O quinquênio passado é o de uma “Igreja do não” que, na onda dos chamados princípios inegociáveis estabelecidos por Bento XVI, impediu a reforma das leis sobre a reprodução assistida para permitir que uma mãe não dê a luz a um bebê já condenado inicialmente à morte, combateu uma lei sobre os casais de fato, proibiu as uniões gays, impediu a autodeterminação do paciente no testamento biológico. Temáticas às quais as gerações jovens são sensíveis.
O que não funciona no pontificado ratzingeriano? Franco Garelli, sociólogo católico que, a pedido da Conferência dos Bispos Italianos (CEI), realizou importantes investigações sobre a religiosidade na Itália, prefere partir de um dado positivo. “No caso dos abusos sexuais do clero – diz –, Bento XVI está projetando uma imagem de um chefe da Igreja que quer fazer limpeza, que não tem medo de cortes drásticos, que não se rende e que caça os culpados”.
Porém, esse é só um aspecto. No seu desenvolvimento, o quinquênio ratzingeriano mostrou oscilar em diversas direções. Esse Papa, explica, “gera admiração e preocupação, governa mais com os dossiês do que por meio de um espírito colegial, é o Pontífice da clareza doutrinal, da retomada da memória e da tradição, mas, ao mesmo tempo – enfatizando a exclusividade da fé cristã –, isola a Igreja, já que a propõe como portadora de uma única verdade e não a apresenta como ponto rumo às outras religiões e aos não crentes”.

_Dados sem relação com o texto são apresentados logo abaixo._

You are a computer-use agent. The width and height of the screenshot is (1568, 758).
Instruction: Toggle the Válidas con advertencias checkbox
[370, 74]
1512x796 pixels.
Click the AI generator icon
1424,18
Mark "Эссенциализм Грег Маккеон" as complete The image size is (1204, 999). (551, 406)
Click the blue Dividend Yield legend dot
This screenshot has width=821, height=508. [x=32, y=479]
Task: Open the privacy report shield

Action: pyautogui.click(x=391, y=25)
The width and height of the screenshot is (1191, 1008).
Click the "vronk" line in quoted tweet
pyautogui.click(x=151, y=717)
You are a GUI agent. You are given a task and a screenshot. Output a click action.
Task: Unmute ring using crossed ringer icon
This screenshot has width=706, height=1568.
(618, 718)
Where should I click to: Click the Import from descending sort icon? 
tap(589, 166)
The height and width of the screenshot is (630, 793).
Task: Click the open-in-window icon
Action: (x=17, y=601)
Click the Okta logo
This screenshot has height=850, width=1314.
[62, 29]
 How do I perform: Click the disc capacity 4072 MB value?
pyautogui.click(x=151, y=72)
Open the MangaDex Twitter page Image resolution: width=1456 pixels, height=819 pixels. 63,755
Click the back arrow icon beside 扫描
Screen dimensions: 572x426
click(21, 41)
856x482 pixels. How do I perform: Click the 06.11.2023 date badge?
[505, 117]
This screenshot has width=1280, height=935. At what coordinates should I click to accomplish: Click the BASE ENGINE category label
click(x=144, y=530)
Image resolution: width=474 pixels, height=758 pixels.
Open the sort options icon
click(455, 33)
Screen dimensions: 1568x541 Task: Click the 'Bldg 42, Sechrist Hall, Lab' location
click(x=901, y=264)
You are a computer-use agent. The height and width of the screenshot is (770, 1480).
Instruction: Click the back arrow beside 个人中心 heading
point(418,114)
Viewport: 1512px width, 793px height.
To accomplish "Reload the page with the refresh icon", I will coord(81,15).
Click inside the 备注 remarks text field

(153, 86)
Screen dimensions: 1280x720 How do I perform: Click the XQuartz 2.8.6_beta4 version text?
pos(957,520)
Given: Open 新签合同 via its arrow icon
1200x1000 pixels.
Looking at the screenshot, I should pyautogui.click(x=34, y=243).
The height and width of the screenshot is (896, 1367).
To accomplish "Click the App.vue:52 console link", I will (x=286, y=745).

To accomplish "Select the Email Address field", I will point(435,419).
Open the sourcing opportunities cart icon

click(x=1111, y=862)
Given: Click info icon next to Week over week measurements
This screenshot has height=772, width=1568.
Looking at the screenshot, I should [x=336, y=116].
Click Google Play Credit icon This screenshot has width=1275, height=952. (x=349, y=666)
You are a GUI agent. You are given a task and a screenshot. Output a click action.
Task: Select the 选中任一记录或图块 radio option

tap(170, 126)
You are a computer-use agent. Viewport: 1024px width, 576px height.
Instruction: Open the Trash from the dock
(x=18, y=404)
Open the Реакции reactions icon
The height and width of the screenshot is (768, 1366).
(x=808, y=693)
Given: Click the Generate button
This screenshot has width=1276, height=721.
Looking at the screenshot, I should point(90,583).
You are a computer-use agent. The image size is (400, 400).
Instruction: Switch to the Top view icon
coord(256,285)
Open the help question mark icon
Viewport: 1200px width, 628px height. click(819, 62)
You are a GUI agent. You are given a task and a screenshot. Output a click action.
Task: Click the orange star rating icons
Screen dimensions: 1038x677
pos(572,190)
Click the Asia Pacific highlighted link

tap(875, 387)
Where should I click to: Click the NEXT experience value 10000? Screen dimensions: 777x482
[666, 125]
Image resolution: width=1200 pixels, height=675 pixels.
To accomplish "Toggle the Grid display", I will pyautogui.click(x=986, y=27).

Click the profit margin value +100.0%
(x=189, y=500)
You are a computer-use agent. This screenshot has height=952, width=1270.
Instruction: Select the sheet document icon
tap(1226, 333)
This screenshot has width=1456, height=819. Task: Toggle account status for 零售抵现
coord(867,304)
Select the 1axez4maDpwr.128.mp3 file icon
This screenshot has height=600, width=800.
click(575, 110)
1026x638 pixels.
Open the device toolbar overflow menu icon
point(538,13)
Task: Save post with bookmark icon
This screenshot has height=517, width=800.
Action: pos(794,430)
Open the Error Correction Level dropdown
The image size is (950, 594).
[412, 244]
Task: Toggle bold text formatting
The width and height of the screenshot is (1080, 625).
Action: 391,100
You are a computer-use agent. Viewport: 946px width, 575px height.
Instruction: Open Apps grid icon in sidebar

Não para fazer comparações abstratas com o antecessor, mas quem observa o procedimento da Igreja não pode ignorar que “Wojtyla era um líder carismático, Ratzinger é mais teólogo. Wojtyla criava movimento, Ratzinger cria reflexividade. Em Wojtyla, o tradicionalismo era balanceado por sinais afetivos, Bento XVI é mais normativo, definitório, separado. Não produz envolvimento ou pelo menos não de maneira majoritária”.
Por fim – com exceção da batalha determinada contra a pedofilia –, a impressão é a de uma Igreja estática. Com uma característica específica: “Percebe-se uma fraqueza do governo institucional. Muitas vezes, mais do que o consenso, prevalece o obséquio”. E, acima de tudo, este “é um Papa impolítico”.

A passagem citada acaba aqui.